YahBoyDontKnowGit
YahBoyDontKnowGit

Reputation: 21

How does one push a local git repo to a remote git server?

For my work, I have been tasked with seeing if git (not github) will be a solid version control system for our project. I'm just trying to get a sense of how it works right now. I have never used git before besides a compsci class many moons ago in which we used a gui and github.

What I have done so far (besides install git on both machines):

Initialized a bare repo on the server

mkdir /path/to/test.git
cd /path/to/test.git
git init --bare test.git

Created a repo on local machine

mkdir testGitProject
cd testGitProject
git init

Prepared my "project"

*made some random txt files (1, 2, & 3)*
git add 1 
git add 2
git add 3
git commit -m "Initial commit, testing with three txt files"

Added remote server to local machine This is where I believe I started making mistakes

git remote add origin ssh://user@<remote_server_ip>/path/to/test.git

Attempt to push to remote server

git push origin master

I had to sign in with my ssh password and the output on my local machine indicated everything was "pushed" successfully. I tried to recreate this output but now all I see when running a push is "Everything up-to-date." I would also like to note I followed this walkthrough to create a "post-receive" hook on my local machine - not sure if that matters.

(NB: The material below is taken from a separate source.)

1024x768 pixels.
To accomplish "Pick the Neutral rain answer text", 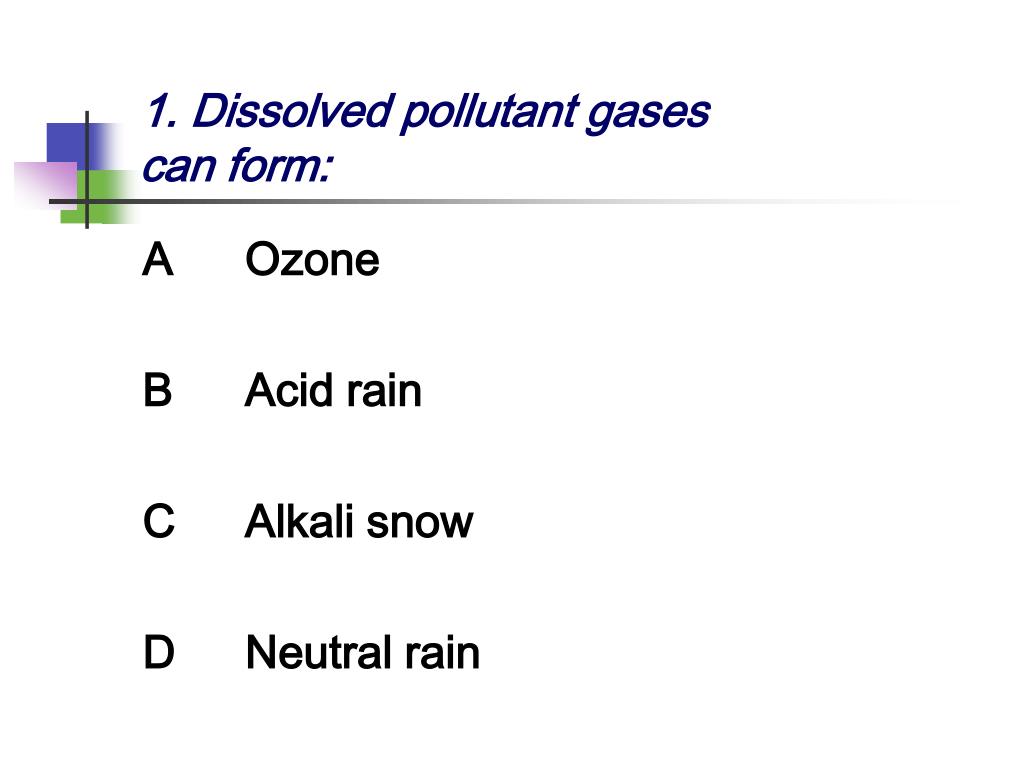I will click(x=362, y=652).
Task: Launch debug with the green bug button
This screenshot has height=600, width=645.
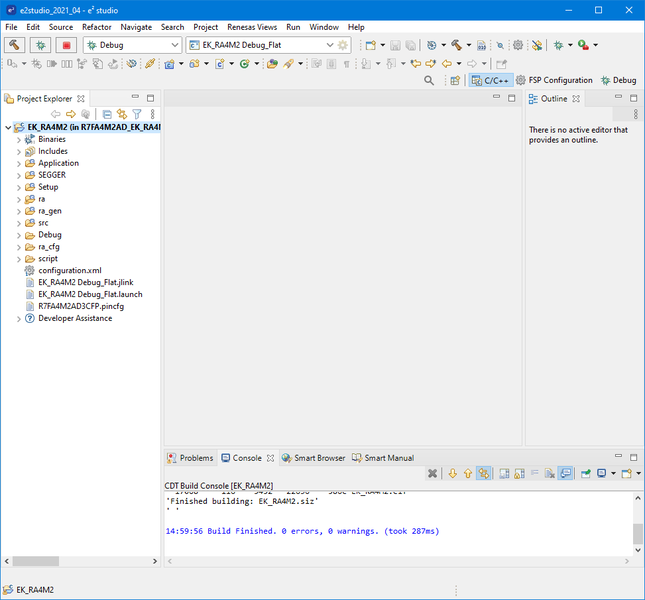Action: click(41, 45)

Looking at various walkthroughs and forum posts, I get very confused about live, origin, and master. I am not sure if this is just based on what you named your branches/remotes or if I need to understand them better. Both "branches" directories (on local repo and remote repo) are empty, which I assumed I'd see something there.

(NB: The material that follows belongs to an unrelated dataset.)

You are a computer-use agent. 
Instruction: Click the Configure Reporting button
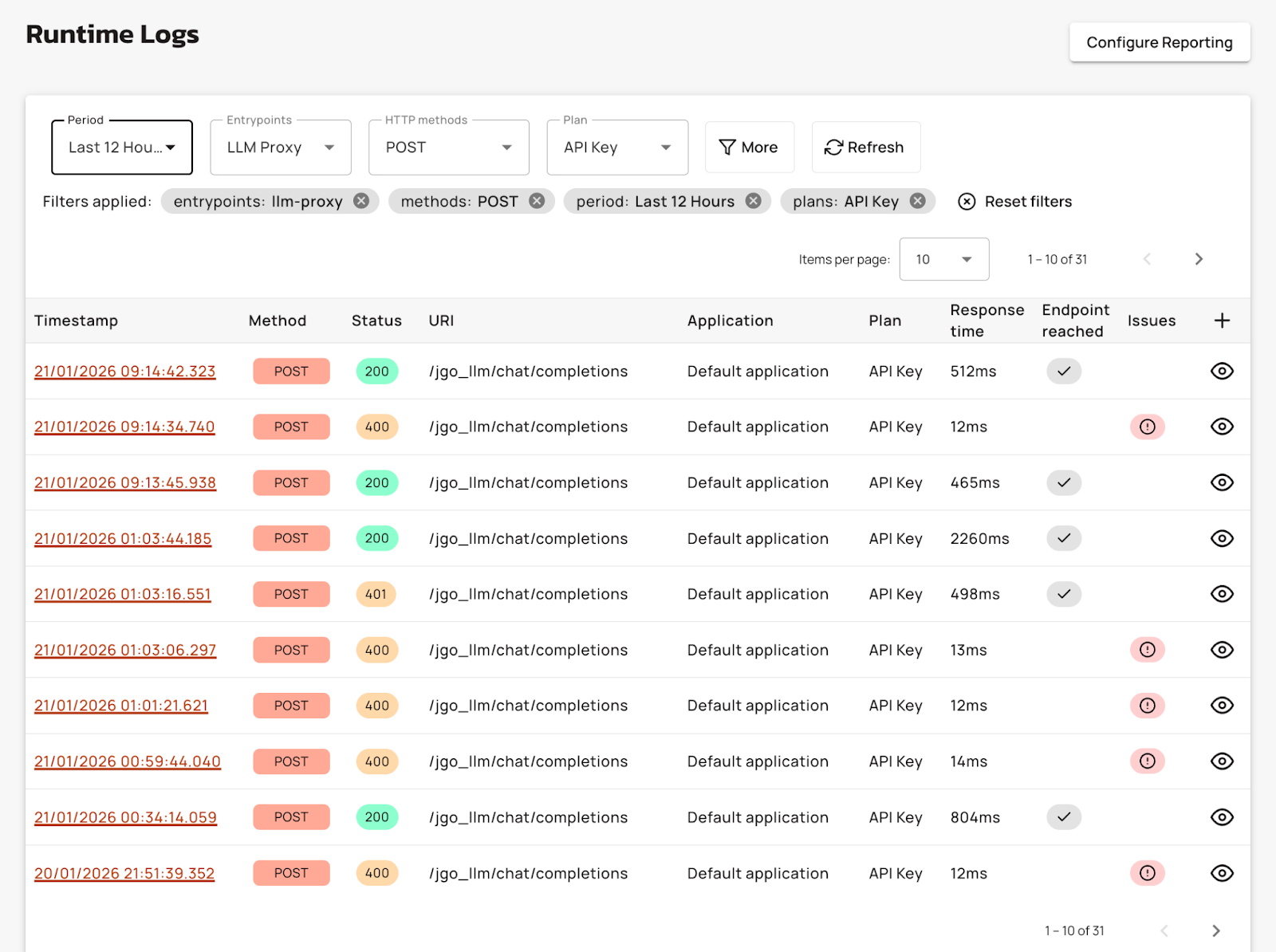(x=1159, y=42)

I feel like I understand how 65% of git works, and the other 35% I'm clueless on. I was hoping to see the three text files in my remote repo, but don't see them even when running find commands. Was this process at least somewhat close to what I need to be doing?

Upvotes: 2

Views: 90

Answers (1)

VonC
VonC

Reputation: 1323553

origin is the default name ofr a remote repository URL.
But in your tutorial, the remote URL is registered and referenced as "live".

That is because a simple git push would push, by default, to "origin".
However, updating the live server (which, as its name suggests, represents the live visible-to-all website) should be an explicit action.
By using a non-default remote name (live), you make sure a change to the live server needs more than git push: it needs git push live, making sure the user wants to impact the live server.

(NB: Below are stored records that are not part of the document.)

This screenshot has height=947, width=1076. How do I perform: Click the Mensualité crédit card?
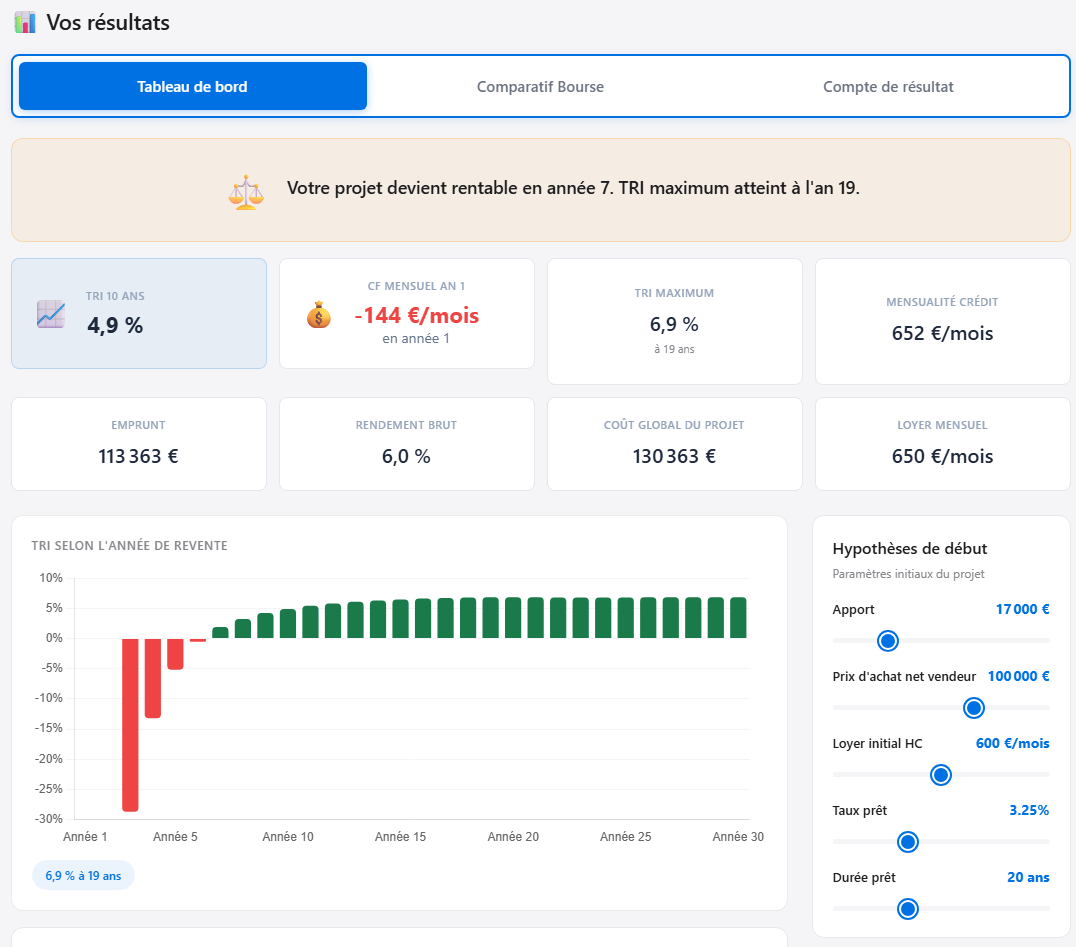coord(941,321)
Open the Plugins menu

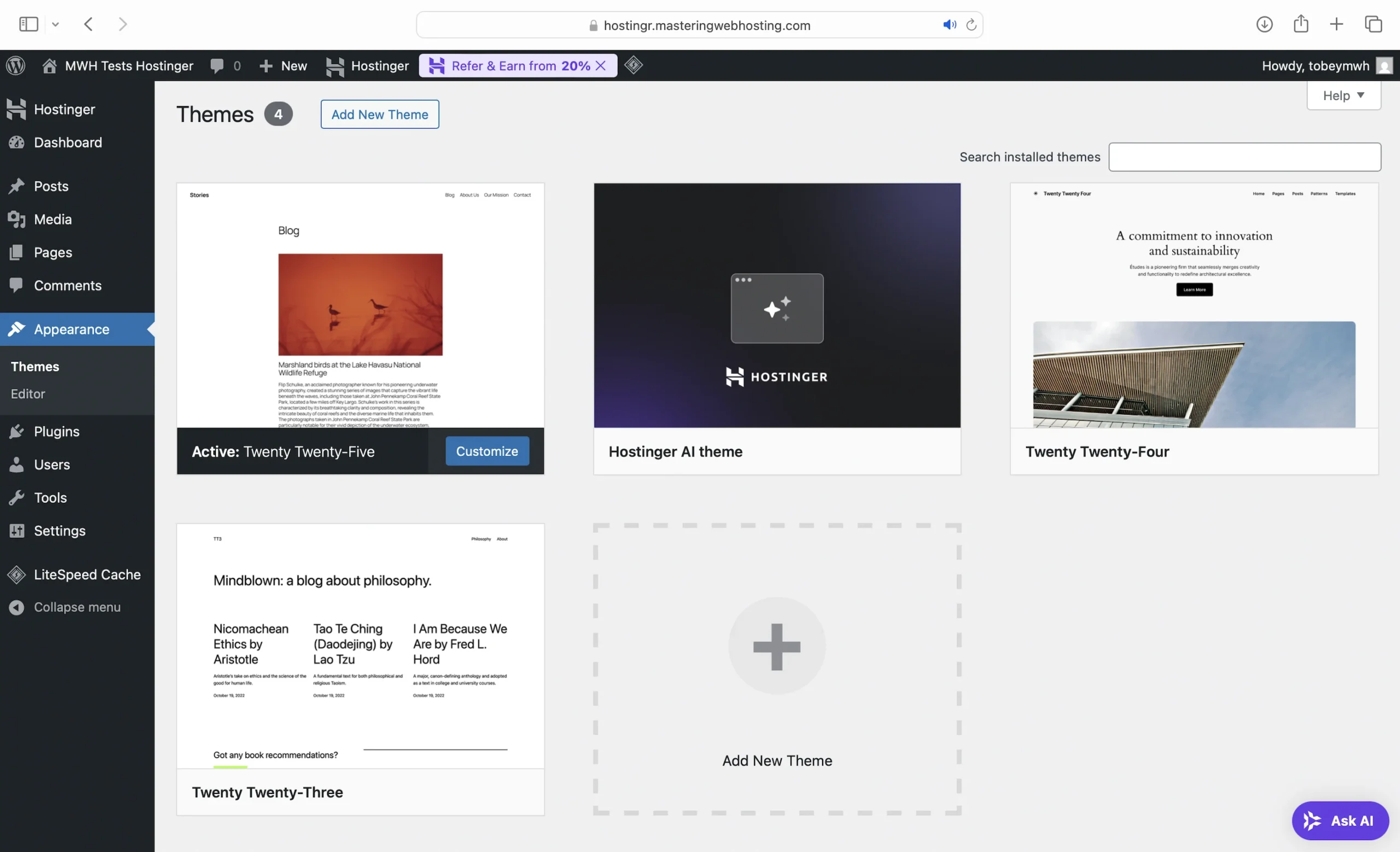[x=56, y=431]

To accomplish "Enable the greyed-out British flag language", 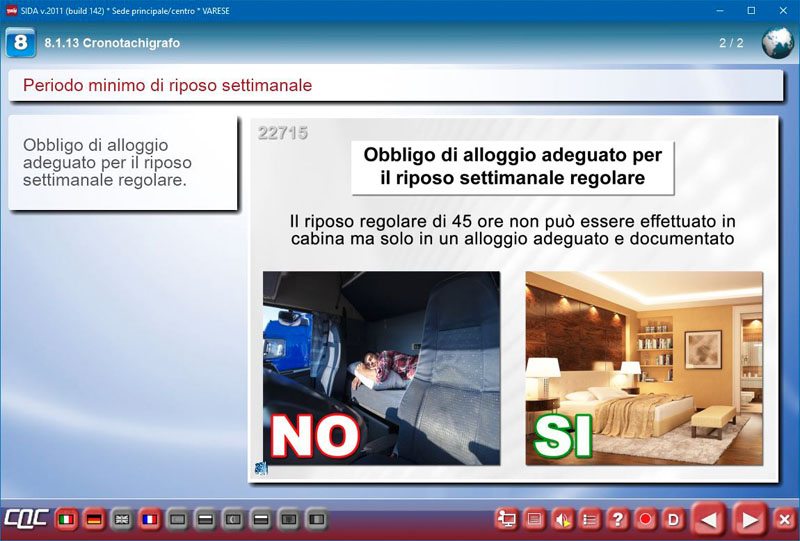I will (122, 519).
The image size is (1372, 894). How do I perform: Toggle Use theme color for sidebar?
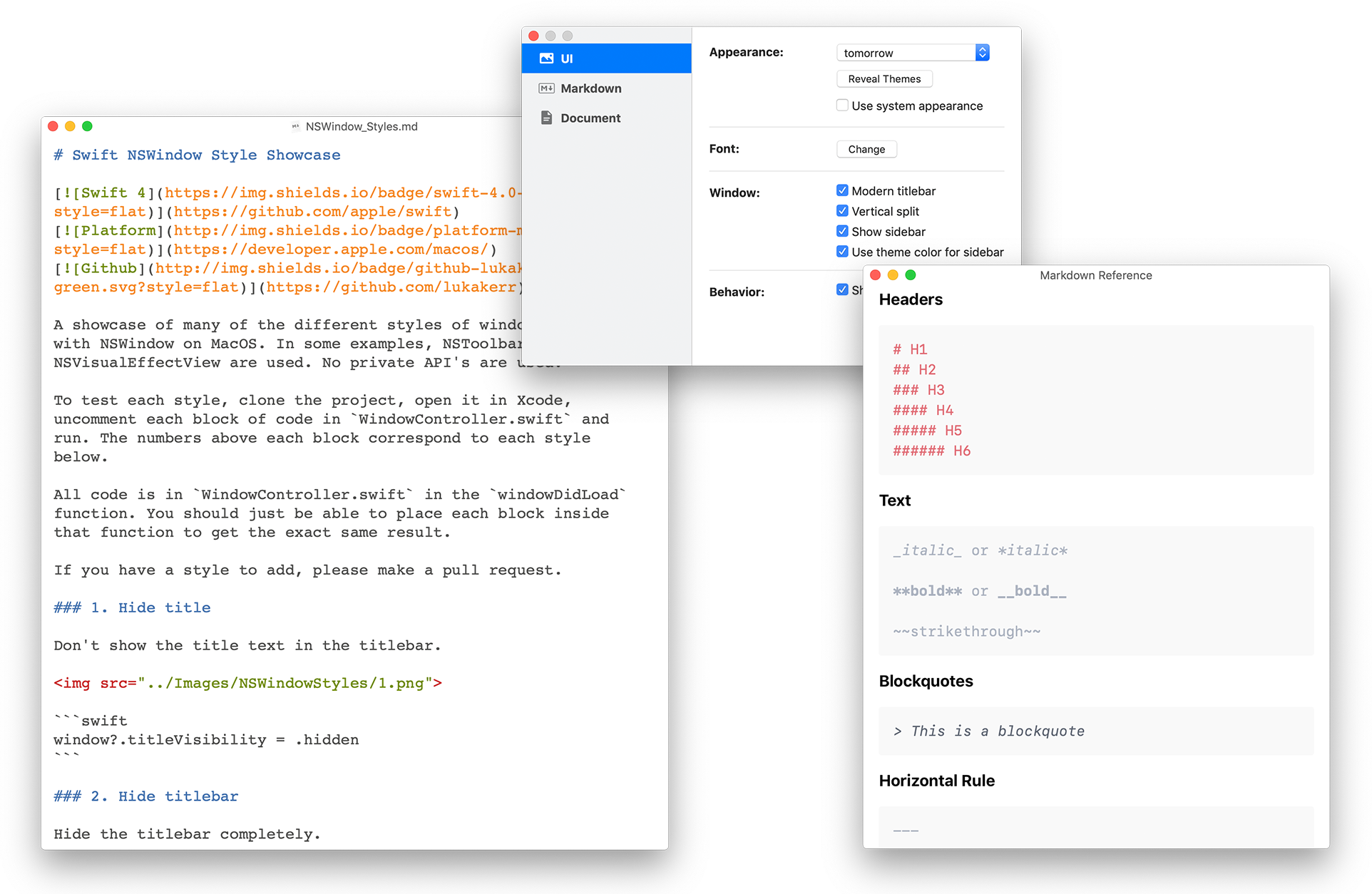(x=842, y=252)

Since the push is done to a bare repository, it needs a post-receive hook to checkout the content of what has been pushed to the actual live website folder.

Hence the /var/repo/myproject.git/hooks/post-receive executable script with:

git --work-tree=/var/www/myproject/ --git-dir=/var/repo/myproject.git/ checkout -f

By pushing to the bare repository, you trigger the post-receive hook which, in turn, update the /var/www/myproject/ folder.